Saturday 7 March 2020
May Day Rooms
88 Fleet Street
London EC4Y 1DH
After years of retreat in the class struggle, and of a sustained capitalist offensive centred round ideologies either denying the existence of the working class or claiming that it is hopelessly divided between “native and immigrant” or the “left behind” and those supposedly part of the “urban elite”; after a series of social revolts in which the working class has been drowned in a mass of “citizens”, most notably the Yellow Vest protests in France, we can begin to grasp the importance of the recent strike movement in the same country, principally involving railway workers, health workers and other parts of the public sector. This was a movement which was undoubtedly a response to a direct attack on workers’ living conditions – the so-called “Pension Reforms” demanded by the Macron government. It was centred on the workplaces where the working class is most obviously a living social force, but at the same time, there was a very strong push towards solidarity between the different sectors. There were also some signs – especially among the railway workers – of a capacity to take action outside the trade unions, even if the unions retained an overall control over the movement.

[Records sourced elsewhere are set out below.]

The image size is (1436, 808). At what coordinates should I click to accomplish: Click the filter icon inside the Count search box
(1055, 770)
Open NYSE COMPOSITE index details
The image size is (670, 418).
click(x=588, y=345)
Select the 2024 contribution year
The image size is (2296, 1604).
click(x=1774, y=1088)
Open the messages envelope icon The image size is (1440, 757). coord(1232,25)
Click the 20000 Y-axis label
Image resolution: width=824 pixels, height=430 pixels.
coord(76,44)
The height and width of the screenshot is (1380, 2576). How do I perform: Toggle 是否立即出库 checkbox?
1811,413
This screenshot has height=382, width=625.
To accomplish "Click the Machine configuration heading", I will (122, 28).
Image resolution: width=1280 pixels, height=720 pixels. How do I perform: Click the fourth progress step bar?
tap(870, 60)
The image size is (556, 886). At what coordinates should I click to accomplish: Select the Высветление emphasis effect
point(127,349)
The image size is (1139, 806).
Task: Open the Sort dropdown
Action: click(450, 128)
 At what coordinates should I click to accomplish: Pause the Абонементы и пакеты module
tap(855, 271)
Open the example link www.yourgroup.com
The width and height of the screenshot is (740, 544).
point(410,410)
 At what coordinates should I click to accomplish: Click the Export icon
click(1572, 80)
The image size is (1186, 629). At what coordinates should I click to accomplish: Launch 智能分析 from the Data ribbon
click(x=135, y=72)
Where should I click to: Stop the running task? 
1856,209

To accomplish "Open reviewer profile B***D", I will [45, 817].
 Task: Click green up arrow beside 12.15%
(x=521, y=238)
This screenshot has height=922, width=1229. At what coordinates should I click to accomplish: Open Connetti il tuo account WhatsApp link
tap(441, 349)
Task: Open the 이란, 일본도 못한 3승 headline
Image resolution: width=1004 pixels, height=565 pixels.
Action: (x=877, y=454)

The significance of this movement was above all that it gives us a glimpse of how the working class can regain its sense of being a class – as some of the banners on the strike demonstrations proclaimed, “We exist”, “We are here”. It is the response of workers to the attacks of capital demanded by the remorseless economic crisis which will enable them to recover their class identity, an indispensable basis for the development of a revolutionary consciousness, the recognition that the working class is not only collectively exploited by capital, but also that it is the only force in society that can offer a real alternative to capitalism.